Two of her companions in heaven are Siegfried von Kanigswald (Mark Kingstone), "the beast of Yugoslavia" whom Ryan killed on one of his missions; and Mildred Ryan (Dina Michels), a former wife of Ryan who has turned to alchol and cynicism. In various monologues the two characters cut apart Harold Ryan for his curelty selfishness and sexual abnormalities. Both actors do the best that could be expected with their parts especially Michels who saunters on drunkenly and then saunters off.

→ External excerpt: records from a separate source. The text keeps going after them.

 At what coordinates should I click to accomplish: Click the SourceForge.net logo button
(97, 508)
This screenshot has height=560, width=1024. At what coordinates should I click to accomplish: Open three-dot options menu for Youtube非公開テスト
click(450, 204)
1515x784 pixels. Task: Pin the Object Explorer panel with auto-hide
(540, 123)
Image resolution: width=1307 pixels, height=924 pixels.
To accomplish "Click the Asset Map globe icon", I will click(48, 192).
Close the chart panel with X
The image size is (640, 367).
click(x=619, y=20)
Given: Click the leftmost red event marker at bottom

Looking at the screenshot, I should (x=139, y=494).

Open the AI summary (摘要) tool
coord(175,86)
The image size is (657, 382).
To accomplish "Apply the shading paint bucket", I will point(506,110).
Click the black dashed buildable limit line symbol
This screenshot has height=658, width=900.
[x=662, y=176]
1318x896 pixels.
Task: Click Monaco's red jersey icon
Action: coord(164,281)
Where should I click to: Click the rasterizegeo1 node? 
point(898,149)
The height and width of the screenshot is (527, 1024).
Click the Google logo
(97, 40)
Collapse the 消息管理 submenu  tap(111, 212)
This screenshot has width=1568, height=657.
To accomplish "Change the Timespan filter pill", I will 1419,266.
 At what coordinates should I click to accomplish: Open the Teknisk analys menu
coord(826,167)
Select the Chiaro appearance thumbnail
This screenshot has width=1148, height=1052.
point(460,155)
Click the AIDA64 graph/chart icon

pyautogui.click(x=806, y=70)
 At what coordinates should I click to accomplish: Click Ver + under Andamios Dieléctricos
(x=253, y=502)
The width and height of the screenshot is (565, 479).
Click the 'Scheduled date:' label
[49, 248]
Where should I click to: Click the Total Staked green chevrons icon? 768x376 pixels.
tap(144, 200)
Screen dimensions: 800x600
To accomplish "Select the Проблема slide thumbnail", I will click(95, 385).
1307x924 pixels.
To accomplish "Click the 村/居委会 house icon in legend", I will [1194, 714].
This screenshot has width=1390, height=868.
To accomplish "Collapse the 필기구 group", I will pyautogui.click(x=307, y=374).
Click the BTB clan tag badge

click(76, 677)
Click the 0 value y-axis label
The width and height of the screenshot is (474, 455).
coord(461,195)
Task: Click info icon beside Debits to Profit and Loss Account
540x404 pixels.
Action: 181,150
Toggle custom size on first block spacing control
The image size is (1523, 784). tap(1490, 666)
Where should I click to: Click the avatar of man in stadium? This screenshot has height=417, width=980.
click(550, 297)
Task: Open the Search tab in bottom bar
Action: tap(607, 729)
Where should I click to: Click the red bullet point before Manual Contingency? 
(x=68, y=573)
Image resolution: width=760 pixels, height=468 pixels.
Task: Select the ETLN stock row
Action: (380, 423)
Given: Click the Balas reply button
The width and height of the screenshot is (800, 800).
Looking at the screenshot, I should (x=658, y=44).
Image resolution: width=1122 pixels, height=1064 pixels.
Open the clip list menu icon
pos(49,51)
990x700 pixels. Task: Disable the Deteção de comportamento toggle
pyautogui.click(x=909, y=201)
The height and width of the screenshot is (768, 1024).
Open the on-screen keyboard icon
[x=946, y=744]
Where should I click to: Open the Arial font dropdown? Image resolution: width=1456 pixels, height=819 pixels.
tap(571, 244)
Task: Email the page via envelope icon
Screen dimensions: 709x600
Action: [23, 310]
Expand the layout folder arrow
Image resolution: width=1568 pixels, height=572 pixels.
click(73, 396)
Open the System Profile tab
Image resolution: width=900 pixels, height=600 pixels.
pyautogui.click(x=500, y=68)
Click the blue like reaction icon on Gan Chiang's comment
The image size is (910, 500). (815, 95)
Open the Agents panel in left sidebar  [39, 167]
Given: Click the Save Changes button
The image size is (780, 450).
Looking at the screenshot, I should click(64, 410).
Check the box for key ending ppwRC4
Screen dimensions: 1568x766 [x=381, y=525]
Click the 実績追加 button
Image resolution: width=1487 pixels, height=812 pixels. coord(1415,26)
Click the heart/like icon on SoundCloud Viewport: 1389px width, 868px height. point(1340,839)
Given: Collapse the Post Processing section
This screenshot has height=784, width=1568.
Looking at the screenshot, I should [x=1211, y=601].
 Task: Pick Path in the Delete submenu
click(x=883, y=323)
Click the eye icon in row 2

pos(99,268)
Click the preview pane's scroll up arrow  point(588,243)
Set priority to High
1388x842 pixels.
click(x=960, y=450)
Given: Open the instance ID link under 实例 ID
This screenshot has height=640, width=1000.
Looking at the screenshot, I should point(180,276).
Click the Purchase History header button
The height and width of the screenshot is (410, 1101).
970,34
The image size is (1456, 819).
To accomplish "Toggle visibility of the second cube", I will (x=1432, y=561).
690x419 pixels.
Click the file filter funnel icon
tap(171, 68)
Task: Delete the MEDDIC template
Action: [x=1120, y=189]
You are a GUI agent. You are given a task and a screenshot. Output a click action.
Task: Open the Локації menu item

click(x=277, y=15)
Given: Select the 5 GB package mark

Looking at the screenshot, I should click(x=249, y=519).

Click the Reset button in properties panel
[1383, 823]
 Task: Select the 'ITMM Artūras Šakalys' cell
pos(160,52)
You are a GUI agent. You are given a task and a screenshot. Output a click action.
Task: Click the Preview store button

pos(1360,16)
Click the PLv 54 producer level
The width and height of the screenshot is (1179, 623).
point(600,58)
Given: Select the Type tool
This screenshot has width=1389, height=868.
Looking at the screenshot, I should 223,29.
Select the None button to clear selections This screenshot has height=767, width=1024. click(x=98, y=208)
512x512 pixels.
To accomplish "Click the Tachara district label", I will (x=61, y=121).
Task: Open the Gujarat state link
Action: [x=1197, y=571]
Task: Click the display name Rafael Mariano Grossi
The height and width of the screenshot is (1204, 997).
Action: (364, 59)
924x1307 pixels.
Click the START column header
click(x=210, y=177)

But instead of blending into a cohensive unit, the play becomes a potpourri of assorted themes and characters. Only occasionally do sparks ignite, but they only leaves the audience with an unquenched thirst for more. The conversation between Harold Ryan and his son Paul (Leo Luberecki) as Ryan tells of his adventures the audience of for a moment, as the pair's first-ever meeting proves moving. But the momentum doesn't last. Besides, we've seen enough housewives breaking out on their own and we've seen enough of macho men destroyed and replaced by the scientific, mechanized heroes of today.
In the end, the aimless dialogue does in Wanda June. Some lines are crisp--like when Ryan tells us that "educating a beautiful woman is like pouring honey into a fine Swiss watch. Everything stops. "We laugh nervously as we wonder where the plot is taking us--and we discover the answer is nowhere. The world around Harold Ryan deteriorates as his wife, son, and friends leave him and he is left weaponless without his mind for his final battle with suitor Woodly. We watch Ryan struggle to salvage his own faith in himself. But, like Ryan, at the play's end, we've been brought from nowhere to nowhere.
Vonnegut's play is unfinished and unpolished, no, for the most part, is Kirkland's production of it. And with a lousy script and poor tuning it's easy to understand why the actors often seem uninspiring. Had Vonnegut polished his modern-day Odyssey better, perhaps Kirkland could have utilized the talents simmering in most of the cast. But for the time being. You'd do better to stick with Homer.